Among the records that follow, find the line with "Viewport: 700px width, 403px height." and the line with "Given: Click the map pin location icon". Set down those lines and all lines between them exactly, without adding anything.

Entries taken from a collection:
↓↓↓

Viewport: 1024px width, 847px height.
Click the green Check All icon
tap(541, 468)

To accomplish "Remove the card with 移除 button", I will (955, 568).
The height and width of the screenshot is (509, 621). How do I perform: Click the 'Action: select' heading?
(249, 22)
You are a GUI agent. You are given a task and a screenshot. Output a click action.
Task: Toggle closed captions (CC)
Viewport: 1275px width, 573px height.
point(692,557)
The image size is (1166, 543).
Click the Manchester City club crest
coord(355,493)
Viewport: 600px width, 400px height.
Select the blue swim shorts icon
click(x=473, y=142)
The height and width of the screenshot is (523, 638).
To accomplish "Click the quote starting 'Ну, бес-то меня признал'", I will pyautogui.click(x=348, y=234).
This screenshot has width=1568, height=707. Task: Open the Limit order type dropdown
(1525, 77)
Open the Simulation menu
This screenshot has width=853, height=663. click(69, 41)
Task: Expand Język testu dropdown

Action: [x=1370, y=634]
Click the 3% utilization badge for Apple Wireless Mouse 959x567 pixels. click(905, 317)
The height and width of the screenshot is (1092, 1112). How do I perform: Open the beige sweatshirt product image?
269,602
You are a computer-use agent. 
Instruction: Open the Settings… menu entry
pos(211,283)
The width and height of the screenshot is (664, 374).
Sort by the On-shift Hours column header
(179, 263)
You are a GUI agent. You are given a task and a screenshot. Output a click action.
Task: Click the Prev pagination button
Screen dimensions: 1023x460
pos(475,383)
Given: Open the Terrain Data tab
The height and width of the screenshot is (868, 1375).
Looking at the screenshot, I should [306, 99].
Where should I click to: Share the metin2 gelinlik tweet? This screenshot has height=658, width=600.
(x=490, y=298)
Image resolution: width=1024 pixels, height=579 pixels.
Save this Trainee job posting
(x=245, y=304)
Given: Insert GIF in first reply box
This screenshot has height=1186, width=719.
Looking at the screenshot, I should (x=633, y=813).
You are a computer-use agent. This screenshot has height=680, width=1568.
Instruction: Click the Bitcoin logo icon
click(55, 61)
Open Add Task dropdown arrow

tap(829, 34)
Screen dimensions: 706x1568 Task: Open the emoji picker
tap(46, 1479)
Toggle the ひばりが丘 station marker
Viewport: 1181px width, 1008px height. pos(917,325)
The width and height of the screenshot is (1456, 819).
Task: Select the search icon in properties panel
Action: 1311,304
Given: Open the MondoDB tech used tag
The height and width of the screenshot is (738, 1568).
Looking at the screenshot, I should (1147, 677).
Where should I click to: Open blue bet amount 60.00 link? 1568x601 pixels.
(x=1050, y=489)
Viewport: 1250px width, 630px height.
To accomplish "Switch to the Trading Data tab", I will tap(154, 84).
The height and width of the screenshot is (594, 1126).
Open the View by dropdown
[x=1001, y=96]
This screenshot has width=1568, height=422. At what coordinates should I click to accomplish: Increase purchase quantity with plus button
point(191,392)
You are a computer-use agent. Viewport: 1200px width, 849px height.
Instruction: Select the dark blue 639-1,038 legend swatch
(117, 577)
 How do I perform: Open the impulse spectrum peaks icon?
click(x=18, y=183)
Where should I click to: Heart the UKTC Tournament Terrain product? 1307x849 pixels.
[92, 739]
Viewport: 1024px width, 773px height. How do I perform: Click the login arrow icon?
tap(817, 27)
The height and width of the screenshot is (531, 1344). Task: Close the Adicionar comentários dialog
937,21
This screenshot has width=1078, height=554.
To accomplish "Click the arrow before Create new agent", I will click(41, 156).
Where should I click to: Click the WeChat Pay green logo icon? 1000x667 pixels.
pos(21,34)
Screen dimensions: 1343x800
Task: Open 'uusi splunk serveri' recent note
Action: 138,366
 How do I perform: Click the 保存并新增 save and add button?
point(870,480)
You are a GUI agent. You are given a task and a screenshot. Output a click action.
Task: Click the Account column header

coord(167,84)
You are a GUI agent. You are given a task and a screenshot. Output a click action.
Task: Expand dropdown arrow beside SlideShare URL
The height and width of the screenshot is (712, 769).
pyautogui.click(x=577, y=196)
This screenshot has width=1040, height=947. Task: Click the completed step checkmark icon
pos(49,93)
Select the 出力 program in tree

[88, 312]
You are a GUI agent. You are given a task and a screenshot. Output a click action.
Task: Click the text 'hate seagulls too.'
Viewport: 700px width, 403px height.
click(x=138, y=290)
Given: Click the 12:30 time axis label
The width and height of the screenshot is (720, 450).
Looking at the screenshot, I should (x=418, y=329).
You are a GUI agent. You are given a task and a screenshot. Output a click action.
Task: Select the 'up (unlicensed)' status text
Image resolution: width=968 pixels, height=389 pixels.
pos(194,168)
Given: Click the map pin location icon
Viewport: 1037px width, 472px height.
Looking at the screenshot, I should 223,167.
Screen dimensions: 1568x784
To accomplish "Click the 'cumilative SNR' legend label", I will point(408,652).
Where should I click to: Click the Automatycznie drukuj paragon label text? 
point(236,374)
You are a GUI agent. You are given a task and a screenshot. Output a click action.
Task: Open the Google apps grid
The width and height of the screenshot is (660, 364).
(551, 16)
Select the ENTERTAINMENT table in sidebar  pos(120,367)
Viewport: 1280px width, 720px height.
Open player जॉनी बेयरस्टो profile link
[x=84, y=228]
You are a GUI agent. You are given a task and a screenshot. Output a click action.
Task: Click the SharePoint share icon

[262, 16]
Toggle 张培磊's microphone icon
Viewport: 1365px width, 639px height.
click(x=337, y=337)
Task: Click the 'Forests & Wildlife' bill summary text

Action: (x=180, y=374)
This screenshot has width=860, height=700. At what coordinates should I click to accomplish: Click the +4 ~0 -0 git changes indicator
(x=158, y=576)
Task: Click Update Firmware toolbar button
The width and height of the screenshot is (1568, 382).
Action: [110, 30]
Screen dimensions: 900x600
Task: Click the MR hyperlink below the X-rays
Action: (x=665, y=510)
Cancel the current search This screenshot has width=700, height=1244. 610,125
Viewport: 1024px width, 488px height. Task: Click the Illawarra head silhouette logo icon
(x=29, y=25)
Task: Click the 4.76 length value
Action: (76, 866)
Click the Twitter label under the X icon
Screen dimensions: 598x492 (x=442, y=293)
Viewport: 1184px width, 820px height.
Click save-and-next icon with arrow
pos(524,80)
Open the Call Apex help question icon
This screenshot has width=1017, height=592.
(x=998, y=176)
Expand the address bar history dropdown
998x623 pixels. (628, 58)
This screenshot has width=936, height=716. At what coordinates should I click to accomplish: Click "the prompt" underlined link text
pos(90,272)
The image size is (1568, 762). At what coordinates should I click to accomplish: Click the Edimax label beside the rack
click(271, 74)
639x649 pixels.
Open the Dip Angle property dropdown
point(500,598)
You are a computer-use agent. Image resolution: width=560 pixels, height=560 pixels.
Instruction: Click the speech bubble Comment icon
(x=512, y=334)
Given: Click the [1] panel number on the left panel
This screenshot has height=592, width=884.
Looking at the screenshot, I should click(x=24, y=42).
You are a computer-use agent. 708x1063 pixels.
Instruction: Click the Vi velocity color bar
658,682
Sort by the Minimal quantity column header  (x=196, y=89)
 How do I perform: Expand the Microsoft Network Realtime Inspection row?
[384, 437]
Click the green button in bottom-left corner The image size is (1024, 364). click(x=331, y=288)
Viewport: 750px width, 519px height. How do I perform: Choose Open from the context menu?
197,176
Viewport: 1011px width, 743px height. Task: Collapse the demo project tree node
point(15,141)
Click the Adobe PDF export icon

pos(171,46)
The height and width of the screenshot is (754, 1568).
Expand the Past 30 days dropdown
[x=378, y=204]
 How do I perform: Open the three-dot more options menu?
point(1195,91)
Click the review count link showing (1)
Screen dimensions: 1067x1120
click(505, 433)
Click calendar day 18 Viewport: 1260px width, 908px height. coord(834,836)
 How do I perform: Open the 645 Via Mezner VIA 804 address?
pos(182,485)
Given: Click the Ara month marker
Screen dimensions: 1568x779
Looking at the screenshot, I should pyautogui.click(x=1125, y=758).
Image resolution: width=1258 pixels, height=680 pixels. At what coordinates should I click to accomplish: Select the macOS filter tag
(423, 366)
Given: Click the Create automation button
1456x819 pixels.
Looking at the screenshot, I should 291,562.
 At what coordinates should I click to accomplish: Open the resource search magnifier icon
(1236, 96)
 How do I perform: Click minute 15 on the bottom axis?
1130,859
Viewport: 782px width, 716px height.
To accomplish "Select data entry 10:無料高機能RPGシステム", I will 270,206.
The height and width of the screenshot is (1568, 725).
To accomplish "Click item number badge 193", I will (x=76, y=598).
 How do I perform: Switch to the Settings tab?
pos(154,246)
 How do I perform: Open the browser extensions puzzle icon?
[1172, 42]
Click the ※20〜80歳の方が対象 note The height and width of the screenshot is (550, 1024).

↑↑↑

» **EXERCISE OUTPUT**:
Viewport: 700px width, 403px height.
click(x=138, y=290)
Given: Click the 12:30 time axis label
The width and height of the screenshot is (720, 450).
Looking at the screenshot, I should (x=418, y=329).
You are a GUI agent. You are given a task and a screenshot. Output a click action.
Task: Select the 'up (unlicensed)' status text
Image resolution: width=968 pixels, height=389 pixels.
pos(194,168)
Given: Click the map pin location icon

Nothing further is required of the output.